BEGIN DATA FOR REVIEW
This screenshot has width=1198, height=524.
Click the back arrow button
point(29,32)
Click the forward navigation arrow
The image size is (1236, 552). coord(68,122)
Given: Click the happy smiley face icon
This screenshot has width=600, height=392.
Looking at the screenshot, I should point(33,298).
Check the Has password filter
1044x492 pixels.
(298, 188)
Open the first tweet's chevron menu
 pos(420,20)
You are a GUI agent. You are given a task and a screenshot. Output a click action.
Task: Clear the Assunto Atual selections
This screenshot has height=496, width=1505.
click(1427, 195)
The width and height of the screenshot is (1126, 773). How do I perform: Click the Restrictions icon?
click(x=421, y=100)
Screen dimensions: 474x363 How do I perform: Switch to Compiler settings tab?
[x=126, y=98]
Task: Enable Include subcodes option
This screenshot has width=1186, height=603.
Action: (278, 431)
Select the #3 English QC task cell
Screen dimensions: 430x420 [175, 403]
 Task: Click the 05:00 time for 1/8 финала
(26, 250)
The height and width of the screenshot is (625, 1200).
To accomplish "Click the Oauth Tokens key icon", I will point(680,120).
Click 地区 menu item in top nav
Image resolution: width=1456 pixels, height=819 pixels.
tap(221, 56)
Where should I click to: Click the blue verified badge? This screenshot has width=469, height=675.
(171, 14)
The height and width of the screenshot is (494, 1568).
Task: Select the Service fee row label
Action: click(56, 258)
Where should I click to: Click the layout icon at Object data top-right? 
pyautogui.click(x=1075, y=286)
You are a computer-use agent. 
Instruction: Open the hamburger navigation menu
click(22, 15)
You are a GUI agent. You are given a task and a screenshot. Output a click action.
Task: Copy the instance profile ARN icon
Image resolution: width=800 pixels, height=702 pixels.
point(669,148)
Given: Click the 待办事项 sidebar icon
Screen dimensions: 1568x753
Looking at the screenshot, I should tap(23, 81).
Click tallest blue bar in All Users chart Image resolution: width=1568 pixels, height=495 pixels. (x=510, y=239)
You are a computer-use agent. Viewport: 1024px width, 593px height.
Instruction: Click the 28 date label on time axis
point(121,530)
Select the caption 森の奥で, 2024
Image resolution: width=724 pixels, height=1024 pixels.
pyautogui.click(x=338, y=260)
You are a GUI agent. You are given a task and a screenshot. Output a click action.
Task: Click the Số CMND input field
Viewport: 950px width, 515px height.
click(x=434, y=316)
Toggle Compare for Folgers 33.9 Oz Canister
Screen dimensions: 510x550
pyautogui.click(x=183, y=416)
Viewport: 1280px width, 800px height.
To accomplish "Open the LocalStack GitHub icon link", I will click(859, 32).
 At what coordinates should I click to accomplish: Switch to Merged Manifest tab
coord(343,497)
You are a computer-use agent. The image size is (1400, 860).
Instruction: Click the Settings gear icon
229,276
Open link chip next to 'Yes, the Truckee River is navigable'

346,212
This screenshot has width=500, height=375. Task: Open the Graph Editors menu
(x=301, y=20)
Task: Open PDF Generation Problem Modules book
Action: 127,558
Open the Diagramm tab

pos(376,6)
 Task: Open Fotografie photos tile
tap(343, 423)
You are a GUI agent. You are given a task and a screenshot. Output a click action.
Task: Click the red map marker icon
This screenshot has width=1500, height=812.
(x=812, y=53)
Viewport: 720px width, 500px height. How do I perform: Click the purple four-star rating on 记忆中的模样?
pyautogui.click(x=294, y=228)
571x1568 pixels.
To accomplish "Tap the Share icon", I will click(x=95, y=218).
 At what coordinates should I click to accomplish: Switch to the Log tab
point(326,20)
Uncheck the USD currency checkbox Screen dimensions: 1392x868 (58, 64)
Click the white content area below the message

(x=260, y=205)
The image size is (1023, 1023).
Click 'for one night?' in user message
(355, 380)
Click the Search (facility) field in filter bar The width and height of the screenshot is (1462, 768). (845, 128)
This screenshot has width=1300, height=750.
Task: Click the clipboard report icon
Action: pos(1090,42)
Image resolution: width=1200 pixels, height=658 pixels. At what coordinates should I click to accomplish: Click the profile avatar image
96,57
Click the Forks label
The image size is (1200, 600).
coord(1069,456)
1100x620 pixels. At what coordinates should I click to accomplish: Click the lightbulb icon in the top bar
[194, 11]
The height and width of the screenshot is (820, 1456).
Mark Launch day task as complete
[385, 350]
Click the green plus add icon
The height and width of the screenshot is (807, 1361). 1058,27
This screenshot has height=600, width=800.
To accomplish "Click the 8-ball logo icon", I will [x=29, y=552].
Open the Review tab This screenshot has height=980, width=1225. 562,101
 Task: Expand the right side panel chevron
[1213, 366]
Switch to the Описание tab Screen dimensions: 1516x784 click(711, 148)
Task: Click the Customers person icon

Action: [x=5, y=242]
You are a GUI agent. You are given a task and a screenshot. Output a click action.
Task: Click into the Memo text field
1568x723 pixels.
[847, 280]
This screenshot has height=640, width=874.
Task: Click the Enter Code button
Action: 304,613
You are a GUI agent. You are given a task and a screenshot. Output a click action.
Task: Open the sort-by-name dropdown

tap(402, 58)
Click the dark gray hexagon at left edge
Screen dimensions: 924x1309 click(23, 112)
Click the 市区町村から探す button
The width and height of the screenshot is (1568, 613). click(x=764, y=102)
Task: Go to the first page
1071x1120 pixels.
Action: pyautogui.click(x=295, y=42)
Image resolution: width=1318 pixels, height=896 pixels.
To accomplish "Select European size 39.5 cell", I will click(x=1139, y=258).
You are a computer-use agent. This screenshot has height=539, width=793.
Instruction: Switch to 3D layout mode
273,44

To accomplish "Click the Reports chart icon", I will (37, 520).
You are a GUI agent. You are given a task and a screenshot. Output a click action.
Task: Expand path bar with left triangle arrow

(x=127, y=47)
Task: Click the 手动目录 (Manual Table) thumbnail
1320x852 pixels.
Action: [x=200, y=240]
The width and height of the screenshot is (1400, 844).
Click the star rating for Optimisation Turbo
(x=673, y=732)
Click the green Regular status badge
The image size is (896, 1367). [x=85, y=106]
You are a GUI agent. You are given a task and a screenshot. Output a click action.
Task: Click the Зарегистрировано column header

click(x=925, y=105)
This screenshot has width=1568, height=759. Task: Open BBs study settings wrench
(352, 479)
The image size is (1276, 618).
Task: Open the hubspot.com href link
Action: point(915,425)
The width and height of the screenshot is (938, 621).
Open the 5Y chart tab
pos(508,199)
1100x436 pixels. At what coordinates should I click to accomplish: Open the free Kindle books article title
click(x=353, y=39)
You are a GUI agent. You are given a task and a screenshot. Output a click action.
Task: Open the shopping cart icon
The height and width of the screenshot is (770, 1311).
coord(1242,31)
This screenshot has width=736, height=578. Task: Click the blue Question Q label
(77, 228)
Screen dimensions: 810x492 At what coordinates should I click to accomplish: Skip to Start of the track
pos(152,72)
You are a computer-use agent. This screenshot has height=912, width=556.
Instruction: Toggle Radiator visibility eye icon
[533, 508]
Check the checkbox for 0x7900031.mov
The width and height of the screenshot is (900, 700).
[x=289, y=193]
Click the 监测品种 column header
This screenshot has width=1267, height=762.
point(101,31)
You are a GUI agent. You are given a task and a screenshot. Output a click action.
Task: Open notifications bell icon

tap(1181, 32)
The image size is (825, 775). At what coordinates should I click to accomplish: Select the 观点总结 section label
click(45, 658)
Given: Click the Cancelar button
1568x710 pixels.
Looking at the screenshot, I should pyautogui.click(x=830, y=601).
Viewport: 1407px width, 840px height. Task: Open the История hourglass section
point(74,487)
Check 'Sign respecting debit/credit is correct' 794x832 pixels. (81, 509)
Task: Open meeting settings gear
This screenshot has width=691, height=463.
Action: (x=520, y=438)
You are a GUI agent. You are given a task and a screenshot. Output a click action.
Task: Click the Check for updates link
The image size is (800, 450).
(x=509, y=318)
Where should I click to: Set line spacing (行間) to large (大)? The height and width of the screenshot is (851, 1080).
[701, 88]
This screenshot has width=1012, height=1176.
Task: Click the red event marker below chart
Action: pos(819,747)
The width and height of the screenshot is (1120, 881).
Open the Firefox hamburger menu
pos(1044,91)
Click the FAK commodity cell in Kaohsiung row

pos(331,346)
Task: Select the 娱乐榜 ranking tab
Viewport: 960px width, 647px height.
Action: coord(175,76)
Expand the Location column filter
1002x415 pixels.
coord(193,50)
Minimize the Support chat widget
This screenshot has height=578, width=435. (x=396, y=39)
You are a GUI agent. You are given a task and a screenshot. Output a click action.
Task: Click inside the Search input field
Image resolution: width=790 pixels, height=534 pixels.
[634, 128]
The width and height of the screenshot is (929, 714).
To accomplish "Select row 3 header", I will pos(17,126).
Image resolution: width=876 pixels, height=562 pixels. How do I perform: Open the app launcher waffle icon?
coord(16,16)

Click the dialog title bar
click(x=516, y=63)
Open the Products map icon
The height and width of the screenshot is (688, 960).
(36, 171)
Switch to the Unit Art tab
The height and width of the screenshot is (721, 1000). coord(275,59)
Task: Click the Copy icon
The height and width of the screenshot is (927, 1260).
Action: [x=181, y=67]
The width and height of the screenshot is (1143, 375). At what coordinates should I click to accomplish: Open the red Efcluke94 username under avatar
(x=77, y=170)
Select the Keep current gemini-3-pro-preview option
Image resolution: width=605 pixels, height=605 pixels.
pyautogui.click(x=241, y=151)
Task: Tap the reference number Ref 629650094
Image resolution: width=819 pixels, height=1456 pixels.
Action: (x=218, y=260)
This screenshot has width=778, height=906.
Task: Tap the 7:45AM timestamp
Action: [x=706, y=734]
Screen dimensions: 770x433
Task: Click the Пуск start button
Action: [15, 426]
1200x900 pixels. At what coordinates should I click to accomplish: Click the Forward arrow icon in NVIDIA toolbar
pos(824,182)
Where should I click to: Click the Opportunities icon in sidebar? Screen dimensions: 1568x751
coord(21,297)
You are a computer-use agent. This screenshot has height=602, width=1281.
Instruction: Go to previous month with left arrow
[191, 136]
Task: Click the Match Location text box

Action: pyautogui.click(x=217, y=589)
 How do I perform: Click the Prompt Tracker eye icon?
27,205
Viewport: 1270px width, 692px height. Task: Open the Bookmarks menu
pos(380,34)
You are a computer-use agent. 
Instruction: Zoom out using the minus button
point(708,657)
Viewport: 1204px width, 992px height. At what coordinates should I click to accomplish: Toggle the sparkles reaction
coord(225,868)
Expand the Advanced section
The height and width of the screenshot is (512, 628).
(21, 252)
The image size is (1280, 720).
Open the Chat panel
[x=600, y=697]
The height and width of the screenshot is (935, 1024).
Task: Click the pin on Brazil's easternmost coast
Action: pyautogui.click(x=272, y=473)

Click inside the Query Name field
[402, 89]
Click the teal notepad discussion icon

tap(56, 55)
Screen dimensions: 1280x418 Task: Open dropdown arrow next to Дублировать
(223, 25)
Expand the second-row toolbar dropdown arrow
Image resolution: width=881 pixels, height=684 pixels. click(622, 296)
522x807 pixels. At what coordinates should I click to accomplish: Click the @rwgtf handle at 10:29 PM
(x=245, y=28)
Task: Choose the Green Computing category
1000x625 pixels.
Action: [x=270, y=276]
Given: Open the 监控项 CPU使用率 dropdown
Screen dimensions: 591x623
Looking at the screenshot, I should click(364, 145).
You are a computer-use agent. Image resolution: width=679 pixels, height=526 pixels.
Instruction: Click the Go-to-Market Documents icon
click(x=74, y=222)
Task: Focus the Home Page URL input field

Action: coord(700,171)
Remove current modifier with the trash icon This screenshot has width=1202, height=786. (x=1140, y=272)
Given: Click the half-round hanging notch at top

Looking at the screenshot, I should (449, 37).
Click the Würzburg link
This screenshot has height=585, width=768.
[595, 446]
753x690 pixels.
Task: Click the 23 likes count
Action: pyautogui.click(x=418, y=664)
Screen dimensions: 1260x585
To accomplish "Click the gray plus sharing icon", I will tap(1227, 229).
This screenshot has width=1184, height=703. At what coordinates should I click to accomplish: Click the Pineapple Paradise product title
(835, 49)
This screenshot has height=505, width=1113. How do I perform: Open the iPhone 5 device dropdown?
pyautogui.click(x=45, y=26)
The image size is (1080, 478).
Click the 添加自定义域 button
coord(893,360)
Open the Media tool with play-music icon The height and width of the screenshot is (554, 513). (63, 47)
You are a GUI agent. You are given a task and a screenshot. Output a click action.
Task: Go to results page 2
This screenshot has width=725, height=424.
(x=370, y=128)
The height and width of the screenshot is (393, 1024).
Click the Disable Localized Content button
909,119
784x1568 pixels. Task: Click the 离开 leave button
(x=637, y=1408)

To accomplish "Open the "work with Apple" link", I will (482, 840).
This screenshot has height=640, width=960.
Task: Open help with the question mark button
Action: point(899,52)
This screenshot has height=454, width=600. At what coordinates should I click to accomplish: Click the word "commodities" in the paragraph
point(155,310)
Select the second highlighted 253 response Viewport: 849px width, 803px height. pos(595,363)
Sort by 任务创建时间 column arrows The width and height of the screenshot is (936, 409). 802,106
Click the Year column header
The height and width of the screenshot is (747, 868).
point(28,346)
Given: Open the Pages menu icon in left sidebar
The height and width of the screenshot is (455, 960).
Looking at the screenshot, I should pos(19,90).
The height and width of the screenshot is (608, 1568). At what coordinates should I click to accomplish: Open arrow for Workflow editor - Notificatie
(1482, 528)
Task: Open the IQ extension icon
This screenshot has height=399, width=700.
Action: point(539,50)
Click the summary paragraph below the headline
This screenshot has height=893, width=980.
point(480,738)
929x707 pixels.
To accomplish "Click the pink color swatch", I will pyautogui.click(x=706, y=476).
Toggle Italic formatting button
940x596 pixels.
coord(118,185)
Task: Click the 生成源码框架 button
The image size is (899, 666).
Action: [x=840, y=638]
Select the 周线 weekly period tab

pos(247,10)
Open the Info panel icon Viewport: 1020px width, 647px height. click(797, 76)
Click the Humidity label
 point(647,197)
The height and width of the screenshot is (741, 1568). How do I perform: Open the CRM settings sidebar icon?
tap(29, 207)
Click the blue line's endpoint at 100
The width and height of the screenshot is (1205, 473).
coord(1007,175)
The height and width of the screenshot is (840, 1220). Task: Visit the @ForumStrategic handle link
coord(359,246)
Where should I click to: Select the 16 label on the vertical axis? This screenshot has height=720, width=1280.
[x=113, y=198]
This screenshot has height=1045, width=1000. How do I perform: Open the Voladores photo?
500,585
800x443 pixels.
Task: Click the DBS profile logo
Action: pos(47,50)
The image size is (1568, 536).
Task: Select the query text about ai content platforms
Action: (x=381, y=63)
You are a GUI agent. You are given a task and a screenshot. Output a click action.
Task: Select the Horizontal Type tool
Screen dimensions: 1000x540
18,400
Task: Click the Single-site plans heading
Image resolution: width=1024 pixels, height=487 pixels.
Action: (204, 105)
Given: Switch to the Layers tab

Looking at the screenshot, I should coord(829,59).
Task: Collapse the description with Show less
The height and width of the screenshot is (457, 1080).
END DATA FOR REVIEW
# [WHAT TO PRODUCE]
All lines above with the word "Copy" need to be reported.

# [ANSWER SECTION]
Task: Copy the instance profile ARN icon
Task: Click the Copy icon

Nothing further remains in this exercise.